Insights from Ute Grosenick’s introduction

It’s interesting to learn that the first women-only exhibition was held in Amsterdam in 1884. Women-only exhibitions were held in Paris in 1908 and 1918. But there were few female art teachers, women members of national art academies, women art dealers networking among women artists until after the Second World War. Up until the 1950s there were often bans on women attending some or all classes in most art schools.

Grosenick gives the impression that there were two great boom periods in 20th century art:

  • 1910 to 1920: the decade from just before to just after the Great War saw Art Nouveau, Expressionism, Fauvism, Futurism, Cubism, Vorticism, Constructivism, Dada, Abstract Art, Neue Sachlichkeit and Surrealism.
  • 1965 to 1975: the decade from the mid-60s to the mid-70s saw an explosion in the possibilities and definitions of art, exemplified by Pop Art, Op Art, Conceptual Art, Land Art, Fluxus, Arte Povera, Happenings, Performance Art, Body Art and Minimalism.

She says the 1980s were ‘a decade of disillusionment for most women artists’.

She says that the rise of Gender Studies in universities reflects the way ‘the critical examination of the significance of one’s own and other people’s gender… is becoming ever more central to art’.
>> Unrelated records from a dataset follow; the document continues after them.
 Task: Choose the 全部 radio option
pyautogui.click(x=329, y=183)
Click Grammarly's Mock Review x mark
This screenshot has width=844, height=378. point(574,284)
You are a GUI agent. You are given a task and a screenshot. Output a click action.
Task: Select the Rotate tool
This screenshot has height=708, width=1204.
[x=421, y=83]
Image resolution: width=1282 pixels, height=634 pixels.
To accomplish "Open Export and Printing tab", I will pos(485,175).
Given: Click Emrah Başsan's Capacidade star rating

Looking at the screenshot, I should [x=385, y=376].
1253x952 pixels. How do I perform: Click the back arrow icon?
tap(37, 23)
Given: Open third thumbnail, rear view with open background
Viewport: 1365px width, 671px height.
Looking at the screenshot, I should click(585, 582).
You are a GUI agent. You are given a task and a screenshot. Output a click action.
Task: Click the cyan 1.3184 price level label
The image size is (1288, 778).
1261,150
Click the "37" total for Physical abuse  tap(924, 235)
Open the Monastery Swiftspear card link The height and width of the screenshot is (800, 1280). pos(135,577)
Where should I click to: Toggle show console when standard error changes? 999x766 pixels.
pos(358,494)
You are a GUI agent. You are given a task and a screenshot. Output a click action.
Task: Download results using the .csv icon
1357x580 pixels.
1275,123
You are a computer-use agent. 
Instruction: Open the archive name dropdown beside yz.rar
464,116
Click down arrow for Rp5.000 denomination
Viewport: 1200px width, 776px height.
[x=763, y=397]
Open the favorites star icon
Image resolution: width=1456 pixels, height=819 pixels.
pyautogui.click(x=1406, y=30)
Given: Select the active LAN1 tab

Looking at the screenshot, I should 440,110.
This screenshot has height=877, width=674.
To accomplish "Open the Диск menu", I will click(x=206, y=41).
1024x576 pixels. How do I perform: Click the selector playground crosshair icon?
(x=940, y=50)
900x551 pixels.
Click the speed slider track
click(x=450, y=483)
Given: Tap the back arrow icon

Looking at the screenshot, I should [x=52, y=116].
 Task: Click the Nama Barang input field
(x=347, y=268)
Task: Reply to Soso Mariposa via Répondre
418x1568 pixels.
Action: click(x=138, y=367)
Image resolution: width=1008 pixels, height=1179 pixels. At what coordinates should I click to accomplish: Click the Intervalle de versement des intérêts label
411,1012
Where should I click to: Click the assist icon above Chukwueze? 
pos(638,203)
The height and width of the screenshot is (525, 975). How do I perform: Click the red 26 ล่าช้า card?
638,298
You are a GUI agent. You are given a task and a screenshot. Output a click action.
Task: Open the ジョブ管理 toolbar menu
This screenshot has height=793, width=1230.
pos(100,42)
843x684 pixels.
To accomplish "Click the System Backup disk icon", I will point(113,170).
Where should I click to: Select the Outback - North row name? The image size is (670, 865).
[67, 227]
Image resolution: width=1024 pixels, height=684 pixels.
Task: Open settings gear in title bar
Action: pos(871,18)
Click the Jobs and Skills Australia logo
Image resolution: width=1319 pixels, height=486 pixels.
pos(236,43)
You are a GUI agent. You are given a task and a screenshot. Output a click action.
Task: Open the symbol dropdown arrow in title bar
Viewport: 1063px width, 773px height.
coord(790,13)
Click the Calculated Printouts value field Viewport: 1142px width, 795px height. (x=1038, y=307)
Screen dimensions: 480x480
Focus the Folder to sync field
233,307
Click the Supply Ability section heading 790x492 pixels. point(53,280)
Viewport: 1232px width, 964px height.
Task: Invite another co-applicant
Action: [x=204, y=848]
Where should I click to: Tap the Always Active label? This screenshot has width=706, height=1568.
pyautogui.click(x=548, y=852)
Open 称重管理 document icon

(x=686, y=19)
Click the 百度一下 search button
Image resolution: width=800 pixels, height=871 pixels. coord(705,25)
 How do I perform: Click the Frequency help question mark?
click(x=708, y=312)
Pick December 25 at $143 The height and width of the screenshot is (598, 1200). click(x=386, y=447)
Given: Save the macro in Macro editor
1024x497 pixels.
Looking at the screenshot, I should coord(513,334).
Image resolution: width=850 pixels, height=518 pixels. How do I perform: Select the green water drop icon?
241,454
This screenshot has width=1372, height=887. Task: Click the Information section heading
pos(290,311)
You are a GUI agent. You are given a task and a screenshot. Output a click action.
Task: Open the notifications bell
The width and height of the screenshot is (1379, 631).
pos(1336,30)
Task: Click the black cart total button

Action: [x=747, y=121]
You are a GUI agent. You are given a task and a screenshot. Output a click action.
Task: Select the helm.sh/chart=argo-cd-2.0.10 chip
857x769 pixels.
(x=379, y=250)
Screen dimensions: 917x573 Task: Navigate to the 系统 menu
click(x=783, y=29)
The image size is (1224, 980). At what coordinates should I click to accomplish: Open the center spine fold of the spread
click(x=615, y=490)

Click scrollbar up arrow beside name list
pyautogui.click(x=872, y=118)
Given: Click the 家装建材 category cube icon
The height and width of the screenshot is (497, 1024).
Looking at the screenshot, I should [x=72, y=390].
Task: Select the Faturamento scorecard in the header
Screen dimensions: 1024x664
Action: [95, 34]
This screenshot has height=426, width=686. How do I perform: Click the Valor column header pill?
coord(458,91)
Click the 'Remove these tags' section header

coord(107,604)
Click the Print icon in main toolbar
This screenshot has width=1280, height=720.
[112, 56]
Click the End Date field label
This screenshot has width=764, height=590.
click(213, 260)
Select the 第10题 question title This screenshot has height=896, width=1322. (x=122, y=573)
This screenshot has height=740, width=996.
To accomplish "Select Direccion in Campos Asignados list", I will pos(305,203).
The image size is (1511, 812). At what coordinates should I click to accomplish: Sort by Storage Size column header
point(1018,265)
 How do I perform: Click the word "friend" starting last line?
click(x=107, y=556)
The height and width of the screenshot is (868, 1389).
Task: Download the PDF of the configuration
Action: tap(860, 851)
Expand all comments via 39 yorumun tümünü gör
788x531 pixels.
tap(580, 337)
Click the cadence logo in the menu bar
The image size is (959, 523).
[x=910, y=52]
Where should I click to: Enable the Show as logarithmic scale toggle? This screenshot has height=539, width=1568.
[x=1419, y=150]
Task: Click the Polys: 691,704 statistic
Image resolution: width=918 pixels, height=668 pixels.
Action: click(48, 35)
In my experience of recent exhibitions, I would say that gender and identity are becoming almost the only way in which gallerists and curators can now relate to art. A deep and nuanced understanding of history or a broad and class-based sense of ‘politics’, are both being submerged by an increasingly narrow and militant focus on gender and ethnicity as the only vectors for considering modern or any other kind of art.